# Activity
Say how many lines in the following entries include "search", and add nothing else.

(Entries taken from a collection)
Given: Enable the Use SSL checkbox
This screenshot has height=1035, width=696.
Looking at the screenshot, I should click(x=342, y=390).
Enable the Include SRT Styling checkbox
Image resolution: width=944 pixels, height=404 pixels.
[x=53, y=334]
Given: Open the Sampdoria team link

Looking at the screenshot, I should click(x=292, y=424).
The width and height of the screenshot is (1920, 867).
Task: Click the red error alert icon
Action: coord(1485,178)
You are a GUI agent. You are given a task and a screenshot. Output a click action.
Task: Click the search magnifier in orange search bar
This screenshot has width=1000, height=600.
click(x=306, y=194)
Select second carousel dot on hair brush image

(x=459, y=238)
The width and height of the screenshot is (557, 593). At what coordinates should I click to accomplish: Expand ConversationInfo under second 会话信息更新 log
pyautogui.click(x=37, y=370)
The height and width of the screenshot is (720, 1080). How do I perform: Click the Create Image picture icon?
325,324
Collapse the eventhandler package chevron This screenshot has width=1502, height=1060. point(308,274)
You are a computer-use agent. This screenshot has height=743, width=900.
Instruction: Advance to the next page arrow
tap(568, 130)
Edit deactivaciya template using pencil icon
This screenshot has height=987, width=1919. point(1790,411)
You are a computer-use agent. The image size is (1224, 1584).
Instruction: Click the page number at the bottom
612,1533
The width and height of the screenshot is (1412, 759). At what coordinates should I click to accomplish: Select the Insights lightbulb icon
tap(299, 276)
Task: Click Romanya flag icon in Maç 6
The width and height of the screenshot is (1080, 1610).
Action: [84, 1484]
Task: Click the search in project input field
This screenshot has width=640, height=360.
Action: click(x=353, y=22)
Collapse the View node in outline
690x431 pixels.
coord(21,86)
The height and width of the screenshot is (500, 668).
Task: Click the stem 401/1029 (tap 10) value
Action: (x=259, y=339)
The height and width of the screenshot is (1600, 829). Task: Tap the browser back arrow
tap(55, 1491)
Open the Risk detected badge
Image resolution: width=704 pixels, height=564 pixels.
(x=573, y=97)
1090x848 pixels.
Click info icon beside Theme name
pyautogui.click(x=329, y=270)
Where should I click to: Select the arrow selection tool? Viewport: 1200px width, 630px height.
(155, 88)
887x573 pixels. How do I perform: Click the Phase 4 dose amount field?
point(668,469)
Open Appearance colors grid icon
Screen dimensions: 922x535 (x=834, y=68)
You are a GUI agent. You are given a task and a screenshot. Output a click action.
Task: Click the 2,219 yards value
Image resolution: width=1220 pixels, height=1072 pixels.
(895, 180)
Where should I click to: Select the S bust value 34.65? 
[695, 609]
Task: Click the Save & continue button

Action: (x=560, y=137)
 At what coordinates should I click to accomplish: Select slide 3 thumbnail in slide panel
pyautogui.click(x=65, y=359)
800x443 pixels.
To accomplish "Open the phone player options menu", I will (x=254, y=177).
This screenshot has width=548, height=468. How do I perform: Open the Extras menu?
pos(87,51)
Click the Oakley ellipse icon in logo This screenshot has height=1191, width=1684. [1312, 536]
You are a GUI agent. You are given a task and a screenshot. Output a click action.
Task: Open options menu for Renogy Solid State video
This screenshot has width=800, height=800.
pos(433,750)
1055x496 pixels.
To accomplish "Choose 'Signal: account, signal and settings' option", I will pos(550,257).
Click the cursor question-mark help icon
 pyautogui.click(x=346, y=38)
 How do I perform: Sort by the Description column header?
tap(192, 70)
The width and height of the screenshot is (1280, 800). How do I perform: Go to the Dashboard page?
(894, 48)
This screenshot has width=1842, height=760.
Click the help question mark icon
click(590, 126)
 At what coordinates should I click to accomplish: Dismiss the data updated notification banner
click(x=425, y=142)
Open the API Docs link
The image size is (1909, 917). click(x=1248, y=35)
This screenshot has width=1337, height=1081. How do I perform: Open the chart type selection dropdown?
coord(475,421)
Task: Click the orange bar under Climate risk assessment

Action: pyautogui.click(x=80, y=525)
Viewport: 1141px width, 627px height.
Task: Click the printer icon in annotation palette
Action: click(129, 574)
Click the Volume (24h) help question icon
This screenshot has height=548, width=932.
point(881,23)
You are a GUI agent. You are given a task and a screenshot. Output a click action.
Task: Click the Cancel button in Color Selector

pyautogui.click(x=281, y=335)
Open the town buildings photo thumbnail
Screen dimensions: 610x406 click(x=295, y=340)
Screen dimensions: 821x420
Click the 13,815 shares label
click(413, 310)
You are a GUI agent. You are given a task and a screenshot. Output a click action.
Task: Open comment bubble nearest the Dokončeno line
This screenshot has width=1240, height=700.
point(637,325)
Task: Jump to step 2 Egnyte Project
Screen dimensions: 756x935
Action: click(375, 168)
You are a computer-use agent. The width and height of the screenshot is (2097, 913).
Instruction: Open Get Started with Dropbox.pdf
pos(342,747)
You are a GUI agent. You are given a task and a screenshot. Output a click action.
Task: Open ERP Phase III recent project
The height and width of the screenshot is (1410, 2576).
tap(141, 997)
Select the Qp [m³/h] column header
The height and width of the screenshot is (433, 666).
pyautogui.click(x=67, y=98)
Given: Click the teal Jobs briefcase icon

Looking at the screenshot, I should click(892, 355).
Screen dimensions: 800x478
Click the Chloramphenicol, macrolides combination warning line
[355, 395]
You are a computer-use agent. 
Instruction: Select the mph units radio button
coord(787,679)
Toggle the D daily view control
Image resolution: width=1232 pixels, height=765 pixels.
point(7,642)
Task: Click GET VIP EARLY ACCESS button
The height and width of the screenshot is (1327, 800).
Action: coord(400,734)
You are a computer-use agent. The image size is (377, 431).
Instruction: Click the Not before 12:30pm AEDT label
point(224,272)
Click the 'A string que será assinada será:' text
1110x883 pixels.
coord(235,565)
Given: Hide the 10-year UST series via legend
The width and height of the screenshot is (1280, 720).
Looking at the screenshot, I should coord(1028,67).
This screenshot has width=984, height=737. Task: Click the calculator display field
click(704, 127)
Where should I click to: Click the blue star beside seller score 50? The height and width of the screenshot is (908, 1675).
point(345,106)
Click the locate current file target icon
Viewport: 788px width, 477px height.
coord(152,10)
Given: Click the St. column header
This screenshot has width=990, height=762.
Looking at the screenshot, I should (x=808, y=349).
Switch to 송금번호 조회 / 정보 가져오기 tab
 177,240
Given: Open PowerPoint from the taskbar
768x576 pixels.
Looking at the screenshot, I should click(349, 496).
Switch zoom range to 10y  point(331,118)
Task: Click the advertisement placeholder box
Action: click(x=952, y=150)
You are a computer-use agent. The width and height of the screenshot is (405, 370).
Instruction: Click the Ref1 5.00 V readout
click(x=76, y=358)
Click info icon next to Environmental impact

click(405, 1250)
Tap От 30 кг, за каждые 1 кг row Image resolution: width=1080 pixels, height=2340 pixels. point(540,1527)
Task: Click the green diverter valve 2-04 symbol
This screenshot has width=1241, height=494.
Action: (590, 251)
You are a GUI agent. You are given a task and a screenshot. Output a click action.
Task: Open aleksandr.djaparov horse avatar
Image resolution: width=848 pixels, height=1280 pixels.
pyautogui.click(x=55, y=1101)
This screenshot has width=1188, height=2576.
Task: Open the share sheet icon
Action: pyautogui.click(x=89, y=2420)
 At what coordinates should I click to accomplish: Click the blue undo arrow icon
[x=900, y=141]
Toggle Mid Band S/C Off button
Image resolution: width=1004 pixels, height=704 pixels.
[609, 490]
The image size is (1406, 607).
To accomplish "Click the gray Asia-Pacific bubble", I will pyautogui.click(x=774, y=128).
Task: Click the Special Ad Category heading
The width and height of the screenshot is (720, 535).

# Result for this task
2